# [Data under study]

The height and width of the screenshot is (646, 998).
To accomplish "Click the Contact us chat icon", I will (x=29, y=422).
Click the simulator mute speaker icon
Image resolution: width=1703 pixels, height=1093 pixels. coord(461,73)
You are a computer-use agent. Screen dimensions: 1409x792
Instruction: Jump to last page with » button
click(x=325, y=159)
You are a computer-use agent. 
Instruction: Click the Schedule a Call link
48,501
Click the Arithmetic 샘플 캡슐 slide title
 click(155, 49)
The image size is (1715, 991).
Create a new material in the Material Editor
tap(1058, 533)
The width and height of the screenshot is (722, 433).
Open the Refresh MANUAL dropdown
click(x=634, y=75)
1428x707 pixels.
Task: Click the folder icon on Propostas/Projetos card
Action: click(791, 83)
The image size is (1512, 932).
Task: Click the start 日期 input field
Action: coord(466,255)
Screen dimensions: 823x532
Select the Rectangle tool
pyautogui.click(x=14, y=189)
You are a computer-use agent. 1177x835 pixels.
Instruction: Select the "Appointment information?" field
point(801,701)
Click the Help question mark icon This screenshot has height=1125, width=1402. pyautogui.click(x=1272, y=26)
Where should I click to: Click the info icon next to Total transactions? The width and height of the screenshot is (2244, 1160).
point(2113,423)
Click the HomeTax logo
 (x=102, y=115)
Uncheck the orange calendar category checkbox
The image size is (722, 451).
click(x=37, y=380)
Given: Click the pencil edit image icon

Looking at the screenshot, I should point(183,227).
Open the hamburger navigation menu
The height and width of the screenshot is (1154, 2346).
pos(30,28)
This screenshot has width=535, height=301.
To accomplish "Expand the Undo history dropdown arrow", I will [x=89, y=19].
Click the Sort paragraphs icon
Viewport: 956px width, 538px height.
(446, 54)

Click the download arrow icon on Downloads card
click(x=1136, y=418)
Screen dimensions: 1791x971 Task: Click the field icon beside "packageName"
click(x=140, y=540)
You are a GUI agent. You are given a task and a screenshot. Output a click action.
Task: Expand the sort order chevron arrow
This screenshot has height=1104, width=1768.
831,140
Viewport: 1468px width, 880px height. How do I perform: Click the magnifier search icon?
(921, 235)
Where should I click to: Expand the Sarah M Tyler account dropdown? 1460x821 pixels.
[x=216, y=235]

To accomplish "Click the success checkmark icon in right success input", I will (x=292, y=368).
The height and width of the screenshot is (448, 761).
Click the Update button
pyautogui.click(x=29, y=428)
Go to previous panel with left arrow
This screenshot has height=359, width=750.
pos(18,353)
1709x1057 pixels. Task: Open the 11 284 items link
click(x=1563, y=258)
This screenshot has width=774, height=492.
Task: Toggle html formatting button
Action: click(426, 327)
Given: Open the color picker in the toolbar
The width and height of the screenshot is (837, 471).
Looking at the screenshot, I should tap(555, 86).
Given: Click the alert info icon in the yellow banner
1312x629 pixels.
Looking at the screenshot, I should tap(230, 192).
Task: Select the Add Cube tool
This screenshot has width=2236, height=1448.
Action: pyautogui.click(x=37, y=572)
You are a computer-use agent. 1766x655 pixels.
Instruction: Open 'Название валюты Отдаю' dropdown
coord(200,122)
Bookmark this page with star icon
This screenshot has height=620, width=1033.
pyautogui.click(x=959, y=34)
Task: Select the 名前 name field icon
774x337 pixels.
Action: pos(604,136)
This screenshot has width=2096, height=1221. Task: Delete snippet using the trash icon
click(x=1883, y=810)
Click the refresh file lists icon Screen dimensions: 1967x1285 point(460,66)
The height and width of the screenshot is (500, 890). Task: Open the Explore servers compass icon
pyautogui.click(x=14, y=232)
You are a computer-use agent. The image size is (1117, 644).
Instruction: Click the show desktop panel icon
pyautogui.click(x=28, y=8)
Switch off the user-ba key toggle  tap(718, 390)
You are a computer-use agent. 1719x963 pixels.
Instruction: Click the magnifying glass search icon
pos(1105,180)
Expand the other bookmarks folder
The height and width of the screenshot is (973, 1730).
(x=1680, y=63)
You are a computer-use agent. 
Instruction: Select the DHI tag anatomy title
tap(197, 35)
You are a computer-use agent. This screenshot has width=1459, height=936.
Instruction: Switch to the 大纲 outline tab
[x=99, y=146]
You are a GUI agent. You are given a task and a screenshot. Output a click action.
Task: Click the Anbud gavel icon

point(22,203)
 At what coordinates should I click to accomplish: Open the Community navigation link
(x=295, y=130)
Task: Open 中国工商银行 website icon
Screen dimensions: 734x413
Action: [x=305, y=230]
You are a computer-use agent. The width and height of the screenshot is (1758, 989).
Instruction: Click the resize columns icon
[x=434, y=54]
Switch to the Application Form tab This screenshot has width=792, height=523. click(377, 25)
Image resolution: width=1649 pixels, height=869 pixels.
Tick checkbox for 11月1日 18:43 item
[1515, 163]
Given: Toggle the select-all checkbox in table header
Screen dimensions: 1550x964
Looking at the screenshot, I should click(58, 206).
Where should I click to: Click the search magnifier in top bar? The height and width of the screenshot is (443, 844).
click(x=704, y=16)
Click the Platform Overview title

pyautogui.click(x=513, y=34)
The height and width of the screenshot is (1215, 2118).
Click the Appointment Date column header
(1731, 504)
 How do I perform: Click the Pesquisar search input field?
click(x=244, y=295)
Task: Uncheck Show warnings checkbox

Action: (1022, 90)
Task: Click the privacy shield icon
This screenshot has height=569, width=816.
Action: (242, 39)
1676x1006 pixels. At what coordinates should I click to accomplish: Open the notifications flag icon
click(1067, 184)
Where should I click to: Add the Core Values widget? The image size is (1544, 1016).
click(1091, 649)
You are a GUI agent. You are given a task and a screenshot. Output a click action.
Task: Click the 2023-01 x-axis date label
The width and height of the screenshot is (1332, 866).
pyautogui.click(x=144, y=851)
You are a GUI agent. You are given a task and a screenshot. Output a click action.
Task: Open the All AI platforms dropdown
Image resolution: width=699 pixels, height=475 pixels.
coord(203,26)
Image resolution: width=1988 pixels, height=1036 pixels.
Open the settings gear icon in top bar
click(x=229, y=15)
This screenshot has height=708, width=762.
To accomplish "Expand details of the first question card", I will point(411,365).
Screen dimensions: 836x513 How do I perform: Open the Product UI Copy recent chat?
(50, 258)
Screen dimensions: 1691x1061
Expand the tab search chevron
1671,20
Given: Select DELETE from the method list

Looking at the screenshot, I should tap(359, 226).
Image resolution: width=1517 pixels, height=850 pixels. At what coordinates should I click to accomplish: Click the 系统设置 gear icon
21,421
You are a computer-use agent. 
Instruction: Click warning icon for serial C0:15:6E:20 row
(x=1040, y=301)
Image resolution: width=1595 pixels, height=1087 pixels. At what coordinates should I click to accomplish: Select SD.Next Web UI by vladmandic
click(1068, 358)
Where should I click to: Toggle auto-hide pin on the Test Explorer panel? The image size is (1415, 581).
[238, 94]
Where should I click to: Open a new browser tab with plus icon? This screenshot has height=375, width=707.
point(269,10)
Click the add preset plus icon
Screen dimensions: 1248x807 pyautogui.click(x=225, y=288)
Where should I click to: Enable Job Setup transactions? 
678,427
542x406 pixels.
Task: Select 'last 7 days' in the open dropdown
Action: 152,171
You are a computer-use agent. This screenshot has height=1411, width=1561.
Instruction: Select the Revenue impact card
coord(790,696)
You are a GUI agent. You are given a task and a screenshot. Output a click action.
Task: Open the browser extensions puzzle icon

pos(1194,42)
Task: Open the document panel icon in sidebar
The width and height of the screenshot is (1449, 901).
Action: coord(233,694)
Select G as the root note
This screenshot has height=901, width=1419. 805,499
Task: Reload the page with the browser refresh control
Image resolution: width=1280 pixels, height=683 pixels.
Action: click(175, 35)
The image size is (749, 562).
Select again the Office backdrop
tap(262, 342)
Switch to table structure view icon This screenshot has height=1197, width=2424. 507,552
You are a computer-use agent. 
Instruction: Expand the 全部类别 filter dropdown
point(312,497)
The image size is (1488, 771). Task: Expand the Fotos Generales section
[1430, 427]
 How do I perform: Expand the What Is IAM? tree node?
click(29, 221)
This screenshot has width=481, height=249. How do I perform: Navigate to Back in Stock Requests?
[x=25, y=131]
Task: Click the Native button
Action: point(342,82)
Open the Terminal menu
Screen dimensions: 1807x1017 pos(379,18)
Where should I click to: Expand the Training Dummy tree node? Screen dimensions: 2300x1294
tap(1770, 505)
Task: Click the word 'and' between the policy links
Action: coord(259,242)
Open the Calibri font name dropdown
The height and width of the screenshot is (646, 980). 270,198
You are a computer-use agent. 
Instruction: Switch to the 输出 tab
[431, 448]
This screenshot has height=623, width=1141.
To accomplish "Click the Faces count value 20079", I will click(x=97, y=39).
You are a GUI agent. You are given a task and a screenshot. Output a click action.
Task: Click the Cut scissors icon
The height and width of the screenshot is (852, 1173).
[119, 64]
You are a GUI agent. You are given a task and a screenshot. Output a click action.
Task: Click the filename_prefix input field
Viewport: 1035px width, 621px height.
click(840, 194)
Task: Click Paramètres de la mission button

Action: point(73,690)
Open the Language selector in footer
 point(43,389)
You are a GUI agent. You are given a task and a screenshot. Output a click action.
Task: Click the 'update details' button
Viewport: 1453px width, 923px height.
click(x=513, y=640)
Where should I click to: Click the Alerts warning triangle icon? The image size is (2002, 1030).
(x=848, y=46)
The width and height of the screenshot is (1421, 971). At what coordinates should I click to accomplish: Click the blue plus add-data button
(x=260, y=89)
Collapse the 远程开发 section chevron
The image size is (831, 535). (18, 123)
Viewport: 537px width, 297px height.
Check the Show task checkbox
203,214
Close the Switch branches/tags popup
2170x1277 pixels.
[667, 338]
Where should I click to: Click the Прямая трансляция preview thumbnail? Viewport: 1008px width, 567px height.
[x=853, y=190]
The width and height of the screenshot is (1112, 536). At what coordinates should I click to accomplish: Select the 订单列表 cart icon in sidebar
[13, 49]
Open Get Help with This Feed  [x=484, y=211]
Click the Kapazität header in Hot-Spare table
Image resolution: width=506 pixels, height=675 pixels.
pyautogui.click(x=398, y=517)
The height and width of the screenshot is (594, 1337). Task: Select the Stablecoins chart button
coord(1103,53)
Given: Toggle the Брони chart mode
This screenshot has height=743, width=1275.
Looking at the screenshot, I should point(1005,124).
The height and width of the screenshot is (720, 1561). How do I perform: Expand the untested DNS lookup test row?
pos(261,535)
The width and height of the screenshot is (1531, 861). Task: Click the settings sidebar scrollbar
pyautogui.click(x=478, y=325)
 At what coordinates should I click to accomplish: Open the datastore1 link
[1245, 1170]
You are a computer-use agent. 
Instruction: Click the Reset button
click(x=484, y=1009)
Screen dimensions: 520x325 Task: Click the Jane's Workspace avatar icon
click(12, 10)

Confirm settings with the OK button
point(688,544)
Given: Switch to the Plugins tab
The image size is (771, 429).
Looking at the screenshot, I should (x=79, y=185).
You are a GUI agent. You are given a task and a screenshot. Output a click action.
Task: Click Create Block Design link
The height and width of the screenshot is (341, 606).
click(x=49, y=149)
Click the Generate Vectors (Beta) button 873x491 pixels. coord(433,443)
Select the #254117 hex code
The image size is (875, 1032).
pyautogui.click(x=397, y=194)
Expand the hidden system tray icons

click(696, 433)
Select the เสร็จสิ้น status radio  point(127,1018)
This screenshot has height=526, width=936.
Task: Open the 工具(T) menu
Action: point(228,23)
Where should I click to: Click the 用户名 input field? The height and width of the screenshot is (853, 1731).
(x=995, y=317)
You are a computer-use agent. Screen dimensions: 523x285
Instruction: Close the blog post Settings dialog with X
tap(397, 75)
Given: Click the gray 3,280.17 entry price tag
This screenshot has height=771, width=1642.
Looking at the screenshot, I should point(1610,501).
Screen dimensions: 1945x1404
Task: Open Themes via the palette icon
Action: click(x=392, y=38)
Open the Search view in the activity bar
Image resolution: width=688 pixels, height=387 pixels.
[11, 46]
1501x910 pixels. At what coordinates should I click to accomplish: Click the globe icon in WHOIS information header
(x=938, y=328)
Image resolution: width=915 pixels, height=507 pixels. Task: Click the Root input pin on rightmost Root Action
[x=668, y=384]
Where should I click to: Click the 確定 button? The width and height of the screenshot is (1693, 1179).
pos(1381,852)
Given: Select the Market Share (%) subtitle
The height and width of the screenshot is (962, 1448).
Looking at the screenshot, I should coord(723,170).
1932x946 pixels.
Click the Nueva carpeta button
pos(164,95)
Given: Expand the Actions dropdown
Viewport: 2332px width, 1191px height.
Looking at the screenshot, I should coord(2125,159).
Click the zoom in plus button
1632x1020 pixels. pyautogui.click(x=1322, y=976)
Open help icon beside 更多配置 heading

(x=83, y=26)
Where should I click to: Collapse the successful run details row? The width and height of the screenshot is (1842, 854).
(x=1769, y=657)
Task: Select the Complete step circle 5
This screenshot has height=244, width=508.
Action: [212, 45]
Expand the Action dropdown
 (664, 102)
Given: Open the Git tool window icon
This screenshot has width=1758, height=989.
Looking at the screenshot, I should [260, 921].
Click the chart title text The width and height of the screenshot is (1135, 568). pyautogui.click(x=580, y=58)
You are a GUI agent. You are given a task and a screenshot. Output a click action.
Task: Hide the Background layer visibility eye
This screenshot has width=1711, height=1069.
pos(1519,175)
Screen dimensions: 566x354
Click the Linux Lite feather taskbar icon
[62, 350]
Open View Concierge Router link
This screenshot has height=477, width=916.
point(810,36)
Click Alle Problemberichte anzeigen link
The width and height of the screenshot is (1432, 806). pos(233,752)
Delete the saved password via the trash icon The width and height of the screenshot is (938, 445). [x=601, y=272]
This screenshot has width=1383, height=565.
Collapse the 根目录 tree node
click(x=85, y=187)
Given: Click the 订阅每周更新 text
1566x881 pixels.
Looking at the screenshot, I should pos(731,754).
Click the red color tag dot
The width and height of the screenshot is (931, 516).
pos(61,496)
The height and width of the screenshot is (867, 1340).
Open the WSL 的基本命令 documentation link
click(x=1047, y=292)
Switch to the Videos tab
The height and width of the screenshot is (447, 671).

# [The problem]
Please reproduce exactly the lines in the listing above from the one containing "Expand the other bookmarks folder" through the one containing "You are a computer-use agent. The width", both included, and nothing more.

# [Task solution]
Expand the other bookmarks folder
The height and width of the screenshot is (973, 1730).
(x=1680, y=63)
You are a computer-use agent. 
Instruction: Select the DHI tag anatomy title
tap(197, 35)
You are a computer-use agent. This screenshot has width=1459, height=936.
Instruction: Switch to the 大纲 outline tab
[x=99, y=146]
You are a GUI agent. You are given a task and a screenshot. Output a click action.
Task: Click the Anbud gavel icon

point(22,203)
 At what coordinates should I click to accomplish: Open the Community navigation link
(x=295, y=130)
Task: Open 中国工商银行 website icon
Screen dimensions: 734x413
Action: [x=305, y=230]
You are a computer-use agent. The width and height of the screenshot is (1758, 989).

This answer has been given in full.